[Pointing records for text and elements]
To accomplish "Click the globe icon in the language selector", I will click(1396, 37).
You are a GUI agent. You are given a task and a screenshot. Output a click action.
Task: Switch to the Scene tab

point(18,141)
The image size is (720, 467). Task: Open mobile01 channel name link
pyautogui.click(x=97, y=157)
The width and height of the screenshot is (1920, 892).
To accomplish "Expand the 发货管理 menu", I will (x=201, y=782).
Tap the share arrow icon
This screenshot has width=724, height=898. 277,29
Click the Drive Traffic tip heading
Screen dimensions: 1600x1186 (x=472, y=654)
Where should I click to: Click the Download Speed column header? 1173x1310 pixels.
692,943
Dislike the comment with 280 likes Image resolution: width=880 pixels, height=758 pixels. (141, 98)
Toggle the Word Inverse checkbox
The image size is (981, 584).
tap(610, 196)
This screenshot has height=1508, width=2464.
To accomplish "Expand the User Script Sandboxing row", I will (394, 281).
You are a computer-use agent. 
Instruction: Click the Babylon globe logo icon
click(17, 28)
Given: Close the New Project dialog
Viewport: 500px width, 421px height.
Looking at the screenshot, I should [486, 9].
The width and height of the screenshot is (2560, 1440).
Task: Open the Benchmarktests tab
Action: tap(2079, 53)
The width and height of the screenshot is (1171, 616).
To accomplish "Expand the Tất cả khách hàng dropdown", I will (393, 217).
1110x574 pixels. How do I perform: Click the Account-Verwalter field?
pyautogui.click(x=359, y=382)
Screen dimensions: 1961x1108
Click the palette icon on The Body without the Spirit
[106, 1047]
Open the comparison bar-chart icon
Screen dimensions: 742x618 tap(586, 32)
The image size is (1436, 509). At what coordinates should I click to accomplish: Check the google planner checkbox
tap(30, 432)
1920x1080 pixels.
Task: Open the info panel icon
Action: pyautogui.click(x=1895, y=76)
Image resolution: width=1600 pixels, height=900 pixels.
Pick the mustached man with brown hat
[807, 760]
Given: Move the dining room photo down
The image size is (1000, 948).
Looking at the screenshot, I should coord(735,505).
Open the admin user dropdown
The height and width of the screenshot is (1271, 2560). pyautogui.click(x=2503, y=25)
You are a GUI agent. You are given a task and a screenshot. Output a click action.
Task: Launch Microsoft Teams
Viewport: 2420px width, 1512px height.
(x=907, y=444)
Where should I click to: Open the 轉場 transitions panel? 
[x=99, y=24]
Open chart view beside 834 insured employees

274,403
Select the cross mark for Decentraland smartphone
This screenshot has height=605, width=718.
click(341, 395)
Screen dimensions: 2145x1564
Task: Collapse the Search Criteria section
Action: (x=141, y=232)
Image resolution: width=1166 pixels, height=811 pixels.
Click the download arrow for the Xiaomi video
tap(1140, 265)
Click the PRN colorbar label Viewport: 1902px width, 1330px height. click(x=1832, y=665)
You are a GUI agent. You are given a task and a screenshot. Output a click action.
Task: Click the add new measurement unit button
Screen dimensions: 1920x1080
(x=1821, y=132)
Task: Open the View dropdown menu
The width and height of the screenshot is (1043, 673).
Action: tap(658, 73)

WHAT YOU SHOULD DO: Can you convert every line of the material above into a JSON list of strings, with one string per line and blank lines left out?

OUTPUT:
[
  "To accomplish \"Click the globe icon in the language selector\", I will click(1396, 37).",
  "You are a GUI agent. You are given a task and a screenshot. Output a click action.",
  "Task: Switch to the Scene tab",
  "point(18,141)",
  "The image size is (720, 467). Task: Open mobile01 channel name link",
  "pyautogui.click(x=97, y=157)",
  "The width and height of the screenshot is (1920, 892).",
  "To accomplish \"Expand the 发货管理 menu\", I will (x=201, y=782).",
  "Tap the share arrow icon",
  "This screenshot has width=724, height=898. 277,29",
  "Click the Drive Traffic tip heading",
  "Screen dimensions: 1600x1186 (x=472, y=654)",
  "Where should I click to: Click the Download Speed column header? 1173x1310 pixels.",
  "692,943",
  "Dislike the comment with 280 likes Image resolution: width=880 pixels, height=758 pixels. (141, 98)",
  "Toggle the Word Inverse checkbox",
  "The image size is (981, 584).",
  "tap(610, 196)",
  "This screenshot has height=1508, width=2464.",
  "To accomplish \"Expand the User Script Sandboxing row\", I will (394, 281).",
  "You are a computer-use agent. ",
  "Instruction: Click the Babylon globe logo icon",
  "click(17, 28)",
  "Given: Close the New Project dialog",
  "Viewport: 500px width, 421px height.",
  "Looking at the screenshot, I should [486, 9].",
  "The width and height of the screenshot is (2560, 1440).",
  "Task: Open the Benchmarktests tab",
  "Action: tap(2079, 53)",
  "The width and height of the screenshot is (1171, 616).",
  "To accomplish \"Expand the Tất cả khách hàng dropdown\", I will (393, 217).",
  "1110x574 pixels. How do I perform: Click the Account-Verwalter field?",
  "pyautogui.click(x=359, y=382)",
  "Screen dimensions: 1961x1108",
  "Click the palette icon on The Body without the Spirit",
  "[106, 1047]",
  "Open the comparison bar-chart icon",
  "Screen dimensions: 742x618 tap(586, 32)",
  "The image size is (1436, 509). At what coordinates should I click to accomplish: Check the google planner checkbox",
  "tap(30, 432)",
  "1920x1080 pixels.",
  "Task: Open the info panel icon",
  "Action: pyautogui.click(x=1895, y=76)",
  "Image resolution: width=1600 pixels, height=900 pixels.",
  "Pick the mustached man with brown hat",
  "[807, 760]",
  "Given: Move the dining room photo down",
  "The image size is (1000, 948).",
  "Looking at the screenshot, I should coord(735,505).",
  "Open the admin user dropdown",
  "The height and width of the screenshot is (1271, 2560). pyautogui.click(x=2503, y=25)",
  "You are a GUI agent. You are given a task and a screenshot. Output a click action.",
  "Task: Launch Microsoft Teams",
  "Viewport: 2420px width, 1512px height.",
  "(x=907, y=444)",
  "Where should I click to: Open the 轉場 transitions panel? ",
  "[x=99, y=24]",
  "Open chart view beside 834 insured employees",
  "274,403",
  "Select the cross mark for Decentraland smartphone",
  "This screenshot has height=605, width=718.",
  "click(341, 395)",
  "Screen dimensions: 2145x1564",
  "Task: Collapse the Search Criteria section",
  "Action: (x=141, y=232)",
  "Image resolution: width=1166 pixels, height=811 pixels.",
  "Click the download arrow for the Xiaomi video",
  "tap(1140, 265)",
  "Click the PRN colorbar label Viewport: 1902px width, 1330px height. click(x=1832, y=665)",
  "You are a GUI agent. You are given a task and a screenshot. Output a click action.",
  "Task: Click the add new measurement unit button",
  "Screen dimensions: 1920x1080",
  "(x=1821, y=132)",
  "Task: Open the View dropdown menu",
  "The width and height of the screenshot is (1043, 673).",
  "Action: tap(658, 73)"
]